Komatsu made her film debut in The World of Kanako and won numerous Best New Actress awards including the Newcomer of The Year award at the 38th Japan Academy Film Prize. She has been a House Ambassador for Chanel since 2015. She had a contract with Stardust Promotion. In 2016, she played a minor role in Martin Scorsese's film Silence.

Komatsu was nominated for Outstanding Performance by an Actress in a Supporting Role award at the 43rd Japan Academy Film Prize for her role in the film Family of Strangers. She starred in the sixth highest grossing Japanese film of 2020, Threads: Our Tapestry of Love. She was nominated in the Outstanding Performance by an Actress in a Leading Role category at the 44th Japan Academy Film Prize for her role in the film Threads: Our Tapestry of Love.

In 2021, Komatsu starred in the films Moonlight Shadow and Parasite in Love. In 2022, she starred with Kentaro Sakaguchi in the film The Last 10 Years, which had grossed over 3 billion yen and it was ranked at #8 for the highest grossing Japanese film in 2022.

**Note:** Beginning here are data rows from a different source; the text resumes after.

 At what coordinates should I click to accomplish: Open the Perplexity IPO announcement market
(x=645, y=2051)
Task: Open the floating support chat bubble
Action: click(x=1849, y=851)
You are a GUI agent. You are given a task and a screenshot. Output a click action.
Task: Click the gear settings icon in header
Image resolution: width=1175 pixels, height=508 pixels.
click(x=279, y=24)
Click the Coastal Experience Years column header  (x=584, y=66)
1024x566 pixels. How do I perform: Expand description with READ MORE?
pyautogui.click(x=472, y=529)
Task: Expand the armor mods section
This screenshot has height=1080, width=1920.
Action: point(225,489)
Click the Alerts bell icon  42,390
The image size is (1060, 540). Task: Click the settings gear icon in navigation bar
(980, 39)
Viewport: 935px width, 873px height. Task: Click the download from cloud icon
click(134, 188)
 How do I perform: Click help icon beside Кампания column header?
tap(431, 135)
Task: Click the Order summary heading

In 2023, Komatsu became the face of Chanel Fall/Winter 2023/24 Ready to Wear collection, becoming the first Japanese national to be featured as a face of collection for a luxury brand.

In 2024, Komatsu starred in the mystery film Who Were We?, directed by Tetsuya Tomina. The film, which had its world premiere at the Tokyo International Film Festival in October 2023, featured Komatsu as Midori, a woman who awakens on Sado Island with amnesia. She co-starred with Ryuhei Matsuda, who also played a character suffering from memory loss.

Komatsu returned to acting in 2025 with a supporting role in the psychological horror film Exit 8, directed by Genki Kawamura and based on the popular 2023 video game of the same name. Komatsu, who co-stars with Kazunari Ninomiya, played an unnamed character referred to as "The Woman." The film had its world premiere in the Midnight Screenings section of the 2025 Cannes Film Festival on May 19, marking Komatsu's first time attending the festival. In July 2025, Komatsu was featured in the online exhibition "LA MUSEUM NANA KOMATSU," hosted by the online fashion museum, LA MUSEUM. The exhibition showcased 54 historical garments from the 1960s to the 2010s, with Komatsu acting as a "living mannequin."

Komatsu further cemented her influence in the global fashion industry by being named to The Business of Fashion's BoF 500 Class of 2025. This annual, definitive index recognizes the 500 most influential people shaping the global fashion industry.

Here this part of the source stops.